**WHAT YOU SHOULD DO:** Copy out everything in the records below, from the line containing "Image resolution: width=1276" down to the line containing "toronto@drytac.com is located", including both of those lines, without changing anything.

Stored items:
:::

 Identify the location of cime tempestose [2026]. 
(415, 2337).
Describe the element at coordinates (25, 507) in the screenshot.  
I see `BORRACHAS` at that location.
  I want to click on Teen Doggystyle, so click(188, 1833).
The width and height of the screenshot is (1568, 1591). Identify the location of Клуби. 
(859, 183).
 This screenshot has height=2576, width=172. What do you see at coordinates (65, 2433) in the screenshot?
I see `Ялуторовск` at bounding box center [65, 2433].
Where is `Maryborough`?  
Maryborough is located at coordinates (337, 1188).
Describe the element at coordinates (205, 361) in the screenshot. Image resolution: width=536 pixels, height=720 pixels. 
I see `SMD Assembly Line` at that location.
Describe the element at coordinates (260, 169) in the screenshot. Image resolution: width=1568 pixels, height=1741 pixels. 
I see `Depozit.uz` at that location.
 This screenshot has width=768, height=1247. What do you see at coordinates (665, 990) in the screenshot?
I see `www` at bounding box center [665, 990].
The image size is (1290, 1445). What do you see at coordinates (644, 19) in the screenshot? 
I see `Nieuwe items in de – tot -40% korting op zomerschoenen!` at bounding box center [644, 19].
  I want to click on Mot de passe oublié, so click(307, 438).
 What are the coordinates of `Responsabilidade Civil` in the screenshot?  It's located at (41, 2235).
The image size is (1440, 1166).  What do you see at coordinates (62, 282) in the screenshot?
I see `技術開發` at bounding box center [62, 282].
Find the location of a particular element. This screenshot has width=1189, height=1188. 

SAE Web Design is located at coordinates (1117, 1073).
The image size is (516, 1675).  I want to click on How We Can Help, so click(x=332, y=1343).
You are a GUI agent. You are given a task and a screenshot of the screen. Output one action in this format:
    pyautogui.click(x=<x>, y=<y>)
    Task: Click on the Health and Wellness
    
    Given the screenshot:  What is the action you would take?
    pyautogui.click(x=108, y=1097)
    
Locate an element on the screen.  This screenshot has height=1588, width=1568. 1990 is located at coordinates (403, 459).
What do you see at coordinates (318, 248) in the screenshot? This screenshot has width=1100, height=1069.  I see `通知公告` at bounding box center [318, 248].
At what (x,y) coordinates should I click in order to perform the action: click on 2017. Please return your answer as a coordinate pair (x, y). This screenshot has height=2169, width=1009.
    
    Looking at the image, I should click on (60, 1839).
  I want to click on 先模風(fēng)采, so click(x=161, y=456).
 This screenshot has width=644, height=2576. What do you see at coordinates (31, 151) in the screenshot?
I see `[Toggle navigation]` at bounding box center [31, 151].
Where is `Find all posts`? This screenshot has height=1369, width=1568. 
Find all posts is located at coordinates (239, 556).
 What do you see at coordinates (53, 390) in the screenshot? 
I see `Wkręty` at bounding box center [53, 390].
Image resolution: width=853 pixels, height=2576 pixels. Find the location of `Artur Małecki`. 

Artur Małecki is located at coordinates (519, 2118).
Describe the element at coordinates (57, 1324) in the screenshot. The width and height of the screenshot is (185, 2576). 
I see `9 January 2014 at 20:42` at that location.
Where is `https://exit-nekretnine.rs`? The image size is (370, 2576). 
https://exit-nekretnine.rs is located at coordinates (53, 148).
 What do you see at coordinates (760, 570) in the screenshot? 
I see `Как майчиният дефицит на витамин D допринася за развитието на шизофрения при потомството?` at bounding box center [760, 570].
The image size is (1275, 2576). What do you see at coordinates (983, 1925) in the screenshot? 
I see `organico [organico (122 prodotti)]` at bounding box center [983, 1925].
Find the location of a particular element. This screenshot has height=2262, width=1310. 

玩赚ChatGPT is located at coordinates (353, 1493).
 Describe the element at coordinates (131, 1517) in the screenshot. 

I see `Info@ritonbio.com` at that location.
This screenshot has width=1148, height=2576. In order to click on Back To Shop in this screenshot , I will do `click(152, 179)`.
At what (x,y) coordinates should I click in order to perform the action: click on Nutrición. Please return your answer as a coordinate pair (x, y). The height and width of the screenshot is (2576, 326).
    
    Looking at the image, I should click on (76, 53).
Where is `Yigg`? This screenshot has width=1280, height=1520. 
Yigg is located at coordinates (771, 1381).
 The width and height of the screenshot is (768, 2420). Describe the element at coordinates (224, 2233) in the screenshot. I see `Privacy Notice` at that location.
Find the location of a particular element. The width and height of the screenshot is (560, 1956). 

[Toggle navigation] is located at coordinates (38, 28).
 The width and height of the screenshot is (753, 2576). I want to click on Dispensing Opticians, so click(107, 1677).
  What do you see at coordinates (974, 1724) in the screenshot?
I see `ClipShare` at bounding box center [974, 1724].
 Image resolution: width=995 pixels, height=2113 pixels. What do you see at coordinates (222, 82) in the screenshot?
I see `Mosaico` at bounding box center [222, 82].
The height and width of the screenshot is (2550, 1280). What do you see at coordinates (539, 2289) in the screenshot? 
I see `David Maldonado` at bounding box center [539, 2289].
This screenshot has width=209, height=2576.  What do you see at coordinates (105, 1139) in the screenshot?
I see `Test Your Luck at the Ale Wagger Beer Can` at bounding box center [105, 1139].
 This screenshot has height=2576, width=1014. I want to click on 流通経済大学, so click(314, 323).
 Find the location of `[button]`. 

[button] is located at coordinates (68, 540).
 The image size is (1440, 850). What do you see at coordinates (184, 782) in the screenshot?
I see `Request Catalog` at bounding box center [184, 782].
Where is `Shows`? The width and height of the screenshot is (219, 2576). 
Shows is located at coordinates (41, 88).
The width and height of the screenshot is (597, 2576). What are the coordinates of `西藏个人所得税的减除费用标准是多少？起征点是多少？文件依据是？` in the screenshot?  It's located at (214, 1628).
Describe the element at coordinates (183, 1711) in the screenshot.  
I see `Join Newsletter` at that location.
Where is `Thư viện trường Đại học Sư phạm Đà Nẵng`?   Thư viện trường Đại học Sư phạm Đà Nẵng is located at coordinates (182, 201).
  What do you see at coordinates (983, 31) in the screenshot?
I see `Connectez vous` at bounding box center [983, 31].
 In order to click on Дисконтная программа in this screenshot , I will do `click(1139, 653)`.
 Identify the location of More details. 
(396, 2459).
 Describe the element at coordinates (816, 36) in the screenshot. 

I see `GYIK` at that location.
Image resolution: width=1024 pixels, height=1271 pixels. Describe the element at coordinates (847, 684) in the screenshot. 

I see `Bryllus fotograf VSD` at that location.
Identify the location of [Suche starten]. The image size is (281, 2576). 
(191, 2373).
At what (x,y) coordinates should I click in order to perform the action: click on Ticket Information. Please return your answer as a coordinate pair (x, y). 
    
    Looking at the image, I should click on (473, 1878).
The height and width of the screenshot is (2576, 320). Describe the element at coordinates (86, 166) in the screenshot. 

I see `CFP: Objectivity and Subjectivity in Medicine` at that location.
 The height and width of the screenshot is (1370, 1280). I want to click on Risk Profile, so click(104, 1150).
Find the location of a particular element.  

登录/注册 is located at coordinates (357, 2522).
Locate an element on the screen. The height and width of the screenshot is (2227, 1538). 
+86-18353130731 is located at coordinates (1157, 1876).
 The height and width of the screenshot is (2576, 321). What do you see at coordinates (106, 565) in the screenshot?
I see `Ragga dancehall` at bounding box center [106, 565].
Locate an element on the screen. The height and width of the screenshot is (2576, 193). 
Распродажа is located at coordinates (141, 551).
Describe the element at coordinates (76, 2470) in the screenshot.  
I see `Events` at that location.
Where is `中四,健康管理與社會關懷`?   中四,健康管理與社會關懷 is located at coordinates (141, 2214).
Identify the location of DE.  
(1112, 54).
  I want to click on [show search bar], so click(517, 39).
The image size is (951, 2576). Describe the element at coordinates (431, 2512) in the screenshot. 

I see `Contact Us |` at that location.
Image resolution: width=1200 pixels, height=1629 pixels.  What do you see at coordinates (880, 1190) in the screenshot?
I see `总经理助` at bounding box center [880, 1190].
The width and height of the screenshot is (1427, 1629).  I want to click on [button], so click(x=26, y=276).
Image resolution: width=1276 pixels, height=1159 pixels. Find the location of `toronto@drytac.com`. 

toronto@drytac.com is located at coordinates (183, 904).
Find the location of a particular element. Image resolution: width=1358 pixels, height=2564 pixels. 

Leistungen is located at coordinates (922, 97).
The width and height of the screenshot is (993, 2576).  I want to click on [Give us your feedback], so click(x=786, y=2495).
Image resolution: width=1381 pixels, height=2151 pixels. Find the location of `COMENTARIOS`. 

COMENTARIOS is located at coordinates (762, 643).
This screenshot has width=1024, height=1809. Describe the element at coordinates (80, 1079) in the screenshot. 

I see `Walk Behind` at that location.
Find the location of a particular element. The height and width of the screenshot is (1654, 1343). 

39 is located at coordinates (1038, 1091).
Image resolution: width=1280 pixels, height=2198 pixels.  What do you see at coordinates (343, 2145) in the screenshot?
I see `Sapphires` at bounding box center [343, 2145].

:::

**FINISHED ANSWER:**
Image resolution: width=1276 pixels, height=1159 pixels. Find the location of `toronto@drytac.com`. 

toronto@drytac.com is located at coordinates (183, 904).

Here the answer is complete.